Ahora bien, puede ser cierto que el silencio no exista físicamente. Esto es un dato. Sin embargo, aunque bajo el prisma de la razón cientificista y abstracta no se puede afirmar la existencia del silencio, esto no implica aniquilar la dimensión vivencial en la que emerge el mismo. Aquí no se trata de unidades de medidas, de inextinguibles MegaHertz sólo imperceptibles para el oído humano. Físicamente inexistente, el silencio no es pura privación del ruido. Al contrario, la comparación disyuntiva entre cómo él aparece en nuestra experiencia, por un lado, con su inexistencia física postulada por la ciencia, viene a despertar en nosotros una atmósfera dubitativa o meditativa, mistérica: un quizás; un quizás, tal vez, la existencia del silencio. Dicho quizás, silencioso quizás,nos inunda con una suerte de aura de trascendencia presente y, al mismo tiempo, tan ausente como el propio silencio. Hablamos del inefable espejismo de un quizás, tan científicamente falso como irrefutablemente cierto al pálpito de nuestra experiencia. La experiencia de escucha del silencio, así, abre la imaginación a la posibilidad de lo imposible, a la posibilidad de vincularse con la inexistencia, de arrojarse al tragaluz de un más allá cuya trascendencia ya está aquí. Silencio: un quizás compuesto de descomposición; un exceso de sentido casi religioso, pero no accesible ni merecido por obra de buena fe religiosa ni por gracia divina, sino por la vivencia del simple pasar por silencio y ser traspasados por el silencio. Así, el silencio y su virtud meditativa se tornan un acontecimiento no dado por “saturación” de actividad de acogida, sino por “supresión” de toda voluntad. Remite al meditativo paso por aquel silencio concomitante con los silencios que recorren y atormentan a cada pliegue de nuestro cuerpo y a cada esquina del universo. Cada fenómeno y objeto temen y mantienen su propio silencio en una hermandad ontológica derivada de un único, originario y absoluto silencio.
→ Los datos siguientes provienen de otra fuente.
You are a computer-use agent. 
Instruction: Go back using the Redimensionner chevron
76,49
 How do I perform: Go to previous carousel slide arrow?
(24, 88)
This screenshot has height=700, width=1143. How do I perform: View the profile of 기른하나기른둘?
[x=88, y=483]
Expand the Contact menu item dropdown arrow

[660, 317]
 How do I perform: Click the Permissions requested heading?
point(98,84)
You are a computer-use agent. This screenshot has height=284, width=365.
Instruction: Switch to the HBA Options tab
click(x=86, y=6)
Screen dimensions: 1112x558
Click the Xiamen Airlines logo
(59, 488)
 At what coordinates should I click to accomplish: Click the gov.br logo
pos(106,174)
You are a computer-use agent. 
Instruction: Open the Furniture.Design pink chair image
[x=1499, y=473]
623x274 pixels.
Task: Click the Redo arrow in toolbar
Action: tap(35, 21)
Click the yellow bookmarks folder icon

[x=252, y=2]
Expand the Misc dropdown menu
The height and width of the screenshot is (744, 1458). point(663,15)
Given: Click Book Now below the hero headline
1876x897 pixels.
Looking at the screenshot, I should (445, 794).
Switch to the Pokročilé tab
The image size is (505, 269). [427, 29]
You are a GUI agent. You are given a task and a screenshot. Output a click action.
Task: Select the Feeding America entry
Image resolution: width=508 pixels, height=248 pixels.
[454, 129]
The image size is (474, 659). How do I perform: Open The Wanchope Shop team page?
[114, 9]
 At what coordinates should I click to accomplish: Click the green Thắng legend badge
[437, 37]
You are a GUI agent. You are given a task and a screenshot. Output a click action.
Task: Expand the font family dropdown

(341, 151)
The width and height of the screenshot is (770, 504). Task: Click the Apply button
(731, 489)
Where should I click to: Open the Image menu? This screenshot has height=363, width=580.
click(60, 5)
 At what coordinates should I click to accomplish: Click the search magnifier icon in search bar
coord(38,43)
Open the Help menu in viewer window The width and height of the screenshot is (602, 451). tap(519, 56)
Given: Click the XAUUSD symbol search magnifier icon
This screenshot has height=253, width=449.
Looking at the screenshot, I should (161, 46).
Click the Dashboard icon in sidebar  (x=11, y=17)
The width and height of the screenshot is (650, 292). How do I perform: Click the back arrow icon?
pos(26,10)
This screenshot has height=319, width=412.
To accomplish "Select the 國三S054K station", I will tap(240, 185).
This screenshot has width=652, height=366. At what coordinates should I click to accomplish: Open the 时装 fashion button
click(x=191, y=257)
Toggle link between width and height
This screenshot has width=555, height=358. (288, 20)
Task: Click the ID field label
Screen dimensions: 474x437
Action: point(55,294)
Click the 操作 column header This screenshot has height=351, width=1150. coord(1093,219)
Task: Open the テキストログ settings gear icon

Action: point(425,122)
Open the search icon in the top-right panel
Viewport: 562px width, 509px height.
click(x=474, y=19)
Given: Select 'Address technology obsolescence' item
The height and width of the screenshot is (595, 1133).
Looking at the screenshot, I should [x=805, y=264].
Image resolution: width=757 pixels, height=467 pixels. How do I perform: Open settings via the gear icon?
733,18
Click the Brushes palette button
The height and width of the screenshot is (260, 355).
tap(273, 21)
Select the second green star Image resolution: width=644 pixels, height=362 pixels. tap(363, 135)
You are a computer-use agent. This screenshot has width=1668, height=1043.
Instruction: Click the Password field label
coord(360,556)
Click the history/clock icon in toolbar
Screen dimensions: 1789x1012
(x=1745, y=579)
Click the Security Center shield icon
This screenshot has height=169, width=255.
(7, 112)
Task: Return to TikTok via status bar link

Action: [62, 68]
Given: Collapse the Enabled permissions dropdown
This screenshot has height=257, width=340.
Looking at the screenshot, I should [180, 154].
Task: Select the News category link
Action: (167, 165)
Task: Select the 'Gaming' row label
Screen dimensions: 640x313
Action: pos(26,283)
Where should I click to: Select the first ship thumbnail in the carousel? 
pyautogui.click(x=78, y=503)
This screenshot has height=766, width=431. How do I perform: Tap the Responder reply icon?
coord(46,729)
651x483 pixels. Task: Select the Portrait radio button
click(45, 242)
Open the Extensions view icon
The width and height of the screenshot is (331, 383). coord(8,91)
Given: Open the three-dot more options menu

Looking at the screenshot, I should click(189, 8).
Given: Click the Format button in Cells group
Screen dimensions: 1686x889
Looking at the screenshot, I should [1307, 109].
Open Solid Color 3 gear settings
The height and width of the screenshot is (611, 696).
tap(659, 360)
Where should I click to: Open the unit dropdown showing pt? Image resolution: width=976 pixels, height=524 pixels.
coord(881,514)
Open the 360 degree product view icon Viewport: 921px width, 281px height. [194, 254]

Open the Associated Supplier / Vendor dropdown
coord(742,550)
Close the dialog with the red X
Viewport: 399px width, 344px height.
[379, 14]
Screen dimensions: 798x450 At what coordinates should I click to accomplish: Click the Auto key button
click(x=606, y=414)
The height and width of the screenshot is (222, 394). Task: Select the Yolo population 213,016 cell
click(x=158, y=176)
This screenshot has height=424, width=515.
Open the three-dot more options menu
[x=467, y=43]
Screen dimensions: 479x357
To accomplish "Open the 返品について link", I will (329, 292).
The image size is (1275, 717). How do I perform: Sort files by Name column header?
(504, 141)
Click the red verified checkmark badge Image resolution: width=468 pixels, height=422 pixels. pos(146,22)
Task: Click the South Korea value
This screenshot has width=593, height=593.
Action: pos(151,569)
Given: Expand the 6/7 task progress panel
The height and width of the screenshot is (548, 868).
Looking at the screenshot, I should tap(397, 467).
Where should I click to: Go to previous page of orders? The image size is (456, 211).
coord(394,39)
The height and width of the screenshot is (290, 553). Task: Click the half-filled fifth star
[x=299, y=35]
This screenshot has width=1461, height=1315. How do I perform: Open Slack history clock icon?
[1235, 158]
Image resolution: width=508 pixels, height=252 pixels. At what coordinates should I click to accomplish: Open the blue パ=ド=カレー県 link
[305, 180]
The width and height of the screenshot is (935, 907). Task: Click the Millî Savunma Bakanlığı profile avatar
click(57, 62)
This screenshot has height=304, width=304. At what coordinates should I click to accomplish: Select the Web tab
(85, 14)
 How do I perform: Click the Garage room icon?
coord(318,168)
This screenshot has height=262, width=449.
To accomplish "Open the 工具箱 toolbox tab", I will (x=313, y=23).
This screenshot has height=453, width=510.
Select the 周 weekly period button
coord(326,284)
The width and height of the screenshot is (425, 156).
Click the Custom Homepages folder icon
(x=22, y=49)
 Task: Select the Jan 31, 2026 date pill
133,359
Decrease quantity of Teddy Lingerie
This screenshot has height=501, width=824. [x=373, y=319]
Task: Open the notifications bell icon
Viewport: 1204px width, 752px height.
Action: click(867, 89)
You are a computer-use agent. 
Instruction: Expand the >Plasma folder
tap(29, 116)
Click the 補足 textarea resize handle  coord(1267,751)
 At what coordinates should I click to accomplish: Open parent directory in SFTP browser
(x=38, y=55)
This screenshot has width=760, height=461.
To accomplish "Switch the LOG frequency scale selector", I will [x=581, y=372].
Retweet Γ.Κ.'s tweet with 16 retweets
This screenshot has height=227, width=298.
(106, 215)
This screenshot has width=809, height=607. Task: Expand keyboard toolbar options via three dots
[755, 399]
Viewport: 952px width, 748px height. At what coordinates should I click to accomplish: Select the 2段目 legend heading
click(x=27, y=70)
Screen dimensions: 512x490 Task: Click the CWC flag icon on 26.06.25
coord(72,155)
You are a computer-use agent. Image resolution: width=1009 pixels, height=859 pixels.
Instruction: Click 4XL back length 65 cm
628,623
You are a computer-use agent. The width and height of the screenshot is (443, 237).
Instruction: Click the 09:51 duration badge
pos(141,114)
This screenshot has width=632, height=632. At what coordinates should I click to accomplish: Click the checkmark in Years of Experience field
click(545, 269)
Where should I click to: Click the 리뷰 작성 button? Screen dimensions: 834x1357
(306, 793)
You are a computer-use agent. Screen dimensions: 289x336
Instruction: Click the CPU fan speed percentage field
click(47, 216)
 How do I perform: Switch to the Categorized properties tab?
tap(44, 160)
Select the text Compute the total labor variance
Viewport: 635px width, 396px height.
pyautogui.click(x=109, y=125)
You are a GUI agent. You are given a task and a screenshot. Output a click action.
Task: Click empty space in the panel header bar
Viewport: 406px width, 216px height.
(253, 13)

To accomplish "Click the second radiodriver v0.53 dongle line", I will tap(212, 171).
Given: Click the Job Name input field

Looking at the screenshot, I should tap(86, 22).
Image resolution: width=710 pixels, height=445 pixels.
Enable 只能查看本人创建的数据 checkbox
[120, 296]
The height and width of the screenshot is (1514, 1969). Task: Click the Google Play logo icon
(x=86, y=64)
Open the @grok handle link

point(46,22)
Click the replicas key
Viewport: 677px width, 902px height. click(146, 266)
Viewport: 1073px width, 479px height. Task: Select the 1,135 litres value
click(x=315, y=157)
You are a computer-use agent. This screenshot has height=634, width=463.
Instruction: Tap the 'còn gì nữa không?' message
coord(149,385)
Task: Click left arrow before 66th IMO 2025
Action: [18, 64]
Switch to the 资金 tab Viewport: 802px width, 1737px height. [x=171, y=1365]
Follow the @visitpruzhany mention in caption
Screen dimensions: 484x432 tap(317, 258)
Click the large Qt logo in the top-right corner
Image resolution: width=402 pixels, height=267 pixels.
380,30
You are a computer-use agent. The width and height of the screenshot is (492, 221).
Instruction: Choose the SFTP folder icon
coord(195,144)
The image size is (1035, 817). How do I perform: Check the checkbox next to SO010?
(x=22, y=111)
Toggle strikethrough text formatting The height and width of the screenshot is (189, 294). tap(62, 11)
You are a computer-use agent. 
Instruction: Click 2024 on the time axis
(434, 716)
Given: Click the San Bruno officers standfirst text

En fin, la imagen del silencio, su simultánea existencia e inexistencia, nuestro paso por él y su pasar por nosotros, no ha de ser más que una idea: la misteriosa e infundada idea del silencio, la cual abre lugar a la voz pluriforme de la imaginación, con sus caleidoscópicos estruendos marinos y sutilezas de sus pasares.

Volviendo a nuestra escena inicial, ahora podemos afirmar que, precisamente porque el silencio no tiene por consistencia más que una idea encarnada, ni los padres ni los hijos están en condiciones de responder a la orden imperativa de “hacer silencio”. En efecto, que la existencia e inexistencia del silencio, que el quizás del silencio, lo torne una idea capaz de albergar la imaginación y la esperanza, se condice con nuestro pasar por el silencio y con el pasar de un silencio que nos traspasa y lleva a otra parte, no con un “hacer silencio” en cuanto acción concreta o intención concretable.

En última instancia, la ideade silencio no pretende silenciar al pensamiento ni a la imaginación; pues, aunque sea imposible realmente “hacer silencio”, la misma idea de silencio posibilita, imaginalmente, hablar él, así como concebir su despliegue. Es cierto, no podemos “hacer silencio”, a la manera de una acción positiva y voluntaria más entre otras. ¿Por qué? Porque la idea de silencio, al pasar y hallarse traspasada por tal silencio, ha de engendrar, ella misma, el silencio. Así, la idea de silencio no permite “hacer silencio”, cuan acto llevado a cabo por la intención de un agente; la idea de silencio, en contraste, nos torna capaces de hacer lo imposible, pues en ella reside la única forma, la forma imaginal, de concebir y dar existencia a la inexistencia del silencio: la idea de silencio “hace el silencio”.